Monash was unique among generals on the Western Front. As Perry persuasively argues, this was because, unlike most of the Allied hierarchy, he had learned the lessons of military failures, especially at Gallipoli, and devised manoeuvres that allowed his troops “to break through the stalemate of trench warfare”.

In a similar manner, although he was not an ethnic outsider like Monash, Chauvel, who had an elite Anglo background, came to realise that, if he was to rout the Turks, he would have to ignore the directives of his British superiors and take the initiative himself.

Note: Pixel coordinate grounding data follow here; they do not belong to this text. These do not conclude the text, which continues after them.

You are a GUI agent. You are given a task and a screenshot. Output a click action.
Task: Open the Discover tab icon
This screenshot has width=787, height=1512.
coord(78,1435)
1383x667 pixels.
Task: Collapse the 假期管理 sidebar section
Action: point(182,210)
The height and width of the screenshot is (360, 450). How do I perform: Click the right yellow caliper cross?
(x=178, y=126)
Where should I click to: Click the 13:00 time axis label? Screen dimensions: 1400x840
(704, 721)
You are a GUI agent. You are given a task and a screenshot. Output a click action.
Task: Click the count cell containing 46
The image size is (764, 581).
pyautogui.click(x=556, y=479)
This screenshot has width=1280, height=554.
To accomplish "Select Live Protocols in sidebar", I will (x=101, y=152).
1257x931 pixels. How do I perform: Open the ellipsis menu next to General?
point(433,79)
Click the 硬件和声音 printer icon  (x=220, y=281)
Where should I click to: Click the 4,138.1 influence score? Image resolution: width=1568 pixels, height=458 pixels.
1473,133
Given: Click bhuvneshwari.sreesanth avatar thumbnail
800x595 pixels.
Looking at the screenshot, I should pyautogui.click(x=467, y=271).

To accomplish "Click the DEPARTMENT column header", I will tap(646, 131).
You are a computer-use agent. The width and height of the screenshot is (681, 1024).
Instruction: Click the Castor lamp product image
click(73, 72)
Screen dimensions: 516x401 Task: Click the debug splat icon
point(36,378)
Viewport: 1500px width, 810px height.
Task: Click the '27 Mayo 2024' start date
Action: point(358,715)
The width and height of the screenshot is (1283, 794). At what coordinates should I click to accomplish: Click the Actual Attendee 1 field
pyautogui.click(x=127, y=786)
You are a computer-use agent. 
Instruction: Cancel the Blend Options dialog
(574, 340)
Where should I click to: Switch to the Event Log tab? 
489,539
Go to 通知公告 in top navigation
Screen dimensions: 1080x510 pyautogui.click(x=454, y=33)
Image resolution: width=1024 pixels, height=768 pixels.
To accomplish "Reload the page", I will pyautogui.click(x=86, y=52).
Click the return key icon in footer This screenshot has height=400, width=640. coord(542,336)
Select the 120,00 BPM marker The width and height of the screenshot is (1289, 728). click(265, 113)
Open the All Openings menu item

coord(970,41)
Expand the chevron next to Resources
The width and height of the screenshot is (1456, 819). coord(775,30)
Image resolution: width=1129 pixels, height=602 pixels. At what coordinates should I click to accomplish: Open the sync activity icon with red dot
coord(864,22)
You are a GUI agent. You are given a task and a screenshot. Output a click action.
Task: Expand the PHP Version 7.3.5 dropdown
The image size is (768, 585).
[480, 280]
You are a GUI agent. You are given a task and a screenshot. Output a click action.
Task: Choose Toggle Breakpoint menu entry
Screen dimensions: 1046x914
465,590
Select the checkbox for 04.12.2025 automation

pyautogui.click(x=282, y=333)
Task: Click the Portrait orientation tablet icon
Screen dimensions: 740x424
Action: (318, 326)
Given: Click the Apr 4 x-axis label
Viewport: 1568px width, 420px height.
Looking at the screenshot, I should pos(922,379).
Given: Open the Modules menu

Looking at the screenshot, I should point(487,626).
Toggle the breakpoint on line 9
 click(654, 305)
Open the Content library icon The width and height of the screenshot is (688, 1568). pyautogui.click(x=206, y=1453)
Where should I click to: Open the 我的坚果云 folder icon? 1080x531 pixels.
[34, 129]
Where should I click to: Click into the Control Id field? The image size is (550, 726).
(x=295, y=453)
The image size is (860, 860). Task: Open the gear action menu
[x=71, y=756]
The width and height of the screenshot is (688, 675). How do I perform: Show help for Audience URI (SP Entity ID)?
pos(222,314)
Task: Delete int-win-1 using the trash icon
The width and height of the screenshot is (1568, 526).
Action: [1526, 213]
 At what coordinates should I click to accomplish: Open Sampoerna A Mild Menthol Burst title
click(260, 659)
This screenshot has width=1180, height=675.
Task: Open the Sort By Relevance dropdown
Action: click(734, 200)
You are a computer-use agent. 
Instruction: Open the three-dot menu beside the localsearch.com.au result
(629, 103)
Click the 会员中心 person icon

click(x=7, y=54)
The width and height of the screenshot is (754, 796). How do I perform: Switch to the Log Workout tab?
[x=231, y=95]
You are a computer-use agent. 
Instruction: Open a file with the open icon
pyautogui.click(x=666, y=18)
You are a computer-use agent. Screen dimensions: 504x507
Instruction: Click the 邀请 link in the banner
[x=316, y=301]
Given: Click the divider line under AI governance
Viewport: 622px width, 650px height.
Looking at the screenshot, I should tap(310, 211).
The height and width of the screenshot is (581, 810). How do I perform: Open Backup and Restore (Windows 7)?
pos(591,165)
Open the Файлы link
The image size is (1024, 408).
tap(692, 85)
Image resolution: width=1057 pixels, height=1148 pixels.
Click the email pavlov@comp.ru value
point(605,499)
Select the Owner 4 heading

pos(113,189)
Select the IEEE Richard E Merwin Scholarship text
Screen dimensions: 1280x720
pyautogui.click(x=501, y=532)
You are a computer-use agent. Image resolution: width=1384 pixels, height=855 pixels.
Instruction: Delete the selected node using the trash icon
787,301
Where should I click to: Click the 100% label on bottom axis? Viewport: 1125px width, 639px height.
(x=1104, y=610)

Hence by the end of the war Monash and Chauvel had brought, as Perry concludes, “a distinctly Australian sensibility to their areas of operation, involving flexibility, innovation and a deep respect for the troops they led, which was in turn reciprocated by their men”.

A fascinating fact in Perry’s revealing narrative is that Australian horses, which could travel 80km a day, played a crucial role in this truly terrible war. In the heat and mud and difficult terrain, they were much more reliable than tanks. Indeed in Palestine and elsewhere, after bad weather struck and stayed, horses were the only effective form of transport.

Of the fine black-and-white photographs in this book, two stand out: Chauvel on horseback leading his troopers from the front at the Battle of Romani in August 1916, and a striking portrait of Monash approaching the peak of his military powers in May 1918, just after being made Australian Corps commander.

It’s stirring stuff and I find myself in utter agreement with Perry that Monash, who died in 1931 aged 66, and Chauvel, who died in 1945 aged 79, should both be posthumously promoted to the five-star rank of field marshal. Their elevation is long overdue and generations to come should salute their memory.

Ross Fitzgerald is emeritus professor of history and politics at Griffith University.

The Weekend Australian, 9-10 December, 2017.